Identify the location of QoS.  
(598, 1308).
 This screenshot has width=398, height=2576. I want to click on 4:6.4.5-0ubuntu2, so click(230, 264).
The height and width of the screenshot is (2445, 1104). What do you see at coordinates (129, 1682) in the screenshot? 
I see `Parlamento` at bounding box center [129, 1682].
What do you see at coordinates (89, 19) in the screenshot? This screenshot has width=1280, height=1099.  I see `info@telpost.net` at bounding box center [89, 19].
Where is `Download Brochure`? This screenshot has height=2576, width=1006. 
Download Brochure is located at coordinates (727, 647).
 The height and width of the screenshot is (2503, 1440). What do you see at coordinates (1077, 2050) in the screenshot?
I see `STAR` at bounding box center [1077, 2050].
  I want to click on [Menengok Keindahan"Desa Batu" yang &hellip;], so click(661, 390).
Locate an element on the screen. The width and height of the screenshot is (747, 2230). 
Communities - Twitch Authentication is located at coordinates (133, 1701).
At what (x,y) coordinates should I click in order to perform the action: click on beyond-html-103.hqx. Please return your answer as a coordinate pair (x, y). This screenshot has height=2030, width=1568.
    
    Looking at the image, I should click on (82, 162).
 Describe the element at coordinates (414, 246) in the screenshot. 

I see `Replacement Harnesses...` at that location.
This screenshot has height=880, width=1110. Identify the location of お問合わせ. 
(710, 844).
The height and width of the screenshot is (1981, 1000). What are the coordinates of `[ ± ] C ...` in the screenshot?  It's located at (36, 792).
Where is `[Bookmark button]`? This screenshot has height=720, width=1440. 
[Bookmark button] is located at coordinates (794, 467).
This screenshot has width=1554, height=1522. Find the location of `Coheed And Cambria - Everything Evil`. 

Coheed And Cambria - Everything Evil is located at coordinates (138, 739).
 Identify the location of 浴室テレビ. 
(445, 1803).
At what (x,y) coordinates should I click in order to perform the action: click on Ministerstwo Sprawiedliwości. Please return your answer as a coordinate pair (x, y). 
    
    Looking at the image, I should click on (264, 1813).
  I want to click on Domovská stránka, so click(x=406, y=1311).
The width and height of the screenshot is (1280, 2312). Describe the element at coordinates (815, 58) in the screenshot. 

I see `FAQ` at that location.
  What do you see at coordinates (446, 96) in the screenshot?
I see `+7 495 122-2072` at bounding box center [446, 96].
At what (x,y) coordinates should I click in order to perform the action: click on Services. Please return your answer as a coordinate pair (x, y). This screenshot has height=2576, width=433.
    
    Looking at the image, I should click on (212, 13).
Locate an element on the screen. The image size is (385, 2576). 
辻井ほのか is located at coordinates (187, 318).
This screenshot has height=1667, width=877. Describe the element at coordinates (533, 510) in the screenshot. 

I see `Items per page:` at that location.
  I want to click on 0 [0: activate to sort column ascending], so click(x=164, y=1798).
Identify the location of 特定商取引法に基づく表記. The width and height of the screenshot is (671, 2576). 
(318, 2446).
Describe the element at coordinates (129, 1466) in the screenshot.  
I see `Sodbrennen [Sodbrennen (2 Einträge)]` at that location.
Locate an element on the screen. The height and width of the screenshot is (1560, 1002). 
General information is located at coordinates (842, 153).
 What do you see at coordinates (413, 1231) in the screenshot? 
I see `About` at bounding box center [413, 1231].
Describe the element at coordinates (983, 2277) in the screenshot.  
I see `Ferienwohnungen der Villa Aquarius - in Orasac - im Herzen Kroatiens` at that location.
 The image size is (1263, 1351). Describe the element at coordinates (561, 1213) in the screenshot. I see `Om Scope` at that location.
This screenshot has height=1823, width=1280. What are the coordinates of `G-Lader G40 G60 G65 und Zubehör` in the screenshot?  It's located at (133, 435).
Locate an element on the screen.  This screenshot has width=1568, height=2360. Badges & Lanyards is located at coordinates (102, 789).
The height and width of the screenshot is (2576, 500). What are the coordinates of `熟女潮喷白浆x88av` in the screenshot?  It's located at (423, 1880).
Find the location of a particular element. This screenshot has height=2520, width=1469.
******
Task to complete
Convert the material above into a Markdown table with two columns, Row and Line. Give each non-blank line its own numbered row.

Task solution
| Row | Line |
|---|---|
| 1 | Identify the location of QoS.   |
| 2 | (598, 1308). |
| 3 |  This screenshot has width=398, height=2576. I want to click on 4:6.4.5-0ubuntu2, so click(230, 264). |
| 4 | The height and width of the screenshot is (2445, 1104). What do you see at coordinates (129, 1682) in the screenshot?  |
| 5 | I see `Parlamento` at bounding box center [129, 1682]. |
| 6 | What do you see at coordinates (89, 19) in the screenshot? This screenshot has width=1280, height=1099.  I see `info@telpost.net` at bounding box center [89, 19]. |
| 7 | Where is `Download Brochure`? This screenshot has height=2576, width=1006.  |
| 8 | Download Brochure is located at coordinates (727, 647). |
| 9 |  The height and width of the screenshot is (2503, 1440). What do you see at coordinates (1077, 2050) in the screenshot? |
| 10 | I see `STAR` at bounding box center [1077, 2050]. |
| 11 |   I want to click on [Menengok Keindahan"Desa Batu" yang &hellip;], so click(661, 390). |
| 12 | Locate an element on the screen. The width and height of the screenshot is (747, 2230).  |
| 13 | Communities - Twitch Authentication is located at coordinates (133, 1701). |
| 14 | At what (x,y) coordinates should I click in order to perform the action: click on beyond-html-103.hqx. Please return your answer as a coordinate pair (x, y). This screenshot has height=2030, width=1568. |
| 15 |     Looking at the image, I should click on (82, 162). |
| 16 |  Describe the element at coordinates (414, 246) in the screenshot.  |
| 17 | I see `Replacement Harnesses...` at that location. |
| 18 | This screenshot has height=880, width=1110. Identify the location of お問合わせ.  |
| 19 | (710, 844). |
| 20 | The height and width of the screenshot is (1981, 1000). What are the coordinates of `[ ± ] C ...` in the screenshot?  It's located at (36, 792). |
| 21 | Where is `[Bookmark button]`? This screenshot has height=720, width=1440.  |
| 22 | [Bookmark button] is located at coordinates (794, 467). |
| 23 | This screenshot has width=1554, height=1522. Find the location of `Coheed And Cambria - Everything Evil`.  |
| 24 | Coheed And Cambria - Everything Evil is located at coordinates (138, 739). |
| 25 |  Identify the location of 浴室テレビ.  |
| 26 | (445, 1803). |
| 27 | At what (x,y) coordinates should I click in order to perform the action: click on Ministerstwo Sprawiedliwości. Please return your answer as a coordinate pair (x, y).  |
| 28 |     Looking at the image, I should click on (264, 1813). |
| 29 |   I want to click on Domovská stránka, so click(x=406, y=1311). |
| 30 | The width and height of the screenshot is (1280, 2312). Describe the element at coordinates (815, 58) in the screenshot.  |
| 31 | I see `FAQ` at that location. |
| 32 |   What do you see at coordinates (446, 96) in the screenshot? |
| 33 | I see `+7 495 122-2072` at bounding box center [446, 96]. |
| 34 | At what (x,y) coordinates should I click in order to perform the action: click on Services. Please return your answer as a coordinate pair (x, y). This screenshot has height=2576, width=433. |
| 35 |     Looking at the image, I should click on (212, 13). |
| 36 | Locate an element on the screen. The image size is (385, 2576).  |
| 37 | 辻井ほのか is located at coordinates (187, 318). |
| 38 | This screenshot has height=1667, width=877. Describe the element at coordinates (533, 510) in the screenshot.  |
| 39 | I see `Items per page:` at that location. |
| 40 |   I want to click on 0 [0: activate to sort column ascending], so click(x=164, y=1798). |
| 41 | Identify the location of 特定商取引法に基づく表記. The width and height of the screenshot is (671, 2576).  |
| 42 | (318, 2446). |
| 43 | Describe the element at coordinates (129, 1466) in the screenshot.   |
| 44 | I see `Sodbrennen [Sodbrennen (2 Einträge)]` at that location. |
| 45 | Locate an element on the screen. The height and width of the screenshot is (1560, 1002).  |
| 46 | General information is located at coordinates (842, 153). |
| 47 |  What do you see at coordinates (413, 1231) in the screenshot?  |
| 48 | I see `About` at bounding box center [413, 1231]. |
| 49 | Describe the element at coordinates (983, 2277) in the screenshot.   |
| 50 | I see `Ferienwohnungen der Villa Aquarius - in Orasac - im Herzen Kroatiens` at that location. |
| 51 |  The image size is (1263, 1351). Describe the element at coordinates (561, 1213) in the screenshot. I see `Om Scope` at that location. |
| 52 | This screenshot has height=1823, width=1280. What are the coordinates of `G-Lader G40 G60 G65 und Zubehör` in the screenshot?  It's located at (133, 435). |
| 53 | Locate an element on the screen.  This screenshot has width=1568, height=2360. Badges & Lanyards is located at coordinates (102, 789). |
| 54 | The height and width of the screenshot is (2576, 500). What are the coordinates of `熟女潮喷白浆x88av` in the screenshot?  It's located at (423, 1880). |
| 55 | Find the location of a particular element. This screenshot has height=2520, width=1469. |